• Aim of the task
Reproduce the records exactly through the line with "Task: Click Return to All Sites View button".
Given data: Begin
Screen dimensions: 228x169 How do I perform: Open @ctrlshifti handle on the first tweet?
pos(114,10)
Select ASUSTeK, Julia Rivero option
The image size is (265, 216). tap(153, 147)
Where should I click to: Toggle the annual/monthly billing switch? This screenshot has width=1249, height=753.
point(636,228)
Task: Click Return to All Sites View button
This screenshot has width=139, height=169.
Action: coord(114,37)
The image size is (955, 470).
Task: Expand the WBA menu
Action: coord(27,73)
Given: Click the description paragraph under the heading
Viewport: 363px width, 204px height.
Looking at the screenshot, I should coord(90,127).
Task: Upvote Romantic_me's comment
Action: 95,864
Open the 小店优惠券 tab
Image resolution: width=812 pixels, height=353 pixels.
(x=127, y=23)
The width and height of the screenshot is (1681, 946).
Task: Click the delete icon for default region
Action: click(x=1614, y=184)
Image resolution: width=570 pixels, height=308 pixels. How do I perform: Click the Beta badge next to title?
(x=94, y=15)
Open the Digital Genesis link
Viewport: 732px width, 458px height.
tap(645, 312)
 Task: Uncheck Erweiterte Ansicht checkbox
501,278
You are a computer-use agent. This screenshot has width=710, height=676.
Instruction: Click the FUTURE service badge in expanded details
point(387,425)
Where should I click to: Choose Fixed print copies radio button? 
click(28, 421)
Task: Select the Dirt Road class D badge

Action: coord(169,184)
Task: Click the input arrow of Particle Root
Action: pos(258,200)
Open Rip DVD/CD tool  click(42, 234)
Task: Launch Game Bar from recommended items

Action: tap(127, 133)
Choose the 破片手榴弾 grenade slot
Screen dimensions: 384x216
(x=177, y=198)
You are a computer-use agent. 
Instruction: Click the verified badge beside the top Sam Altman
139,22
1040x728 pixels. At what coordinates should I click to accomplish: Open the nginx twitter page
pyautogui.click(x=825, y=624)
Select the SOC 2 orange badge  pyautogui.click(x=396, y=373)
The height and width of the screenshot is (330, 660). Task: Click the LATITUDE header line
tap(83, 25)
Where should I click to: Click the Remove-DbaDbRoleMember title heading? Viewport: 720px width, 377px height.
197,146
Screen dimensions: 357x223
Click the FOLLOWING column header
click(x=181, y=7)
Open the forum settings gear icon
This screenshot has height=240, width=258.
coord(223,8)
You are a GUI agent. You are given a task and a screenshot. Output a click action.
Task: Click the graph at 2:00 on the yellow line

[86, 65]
Given data: End
• Solution to this problem
Screen dimensions: 228x169 How do I perform: Open @ctrlshifti handle on the first tweet?
pos(114,10)
Select ASUSTeK, Julia Rivero option
The image size is (265, 216). tap(153, 147)
Where should I click to: Toggle the annual/monthly billing switch? This screenshot has width=1249, height=753.
point(636,228)
Task: Click Return to All Sites View button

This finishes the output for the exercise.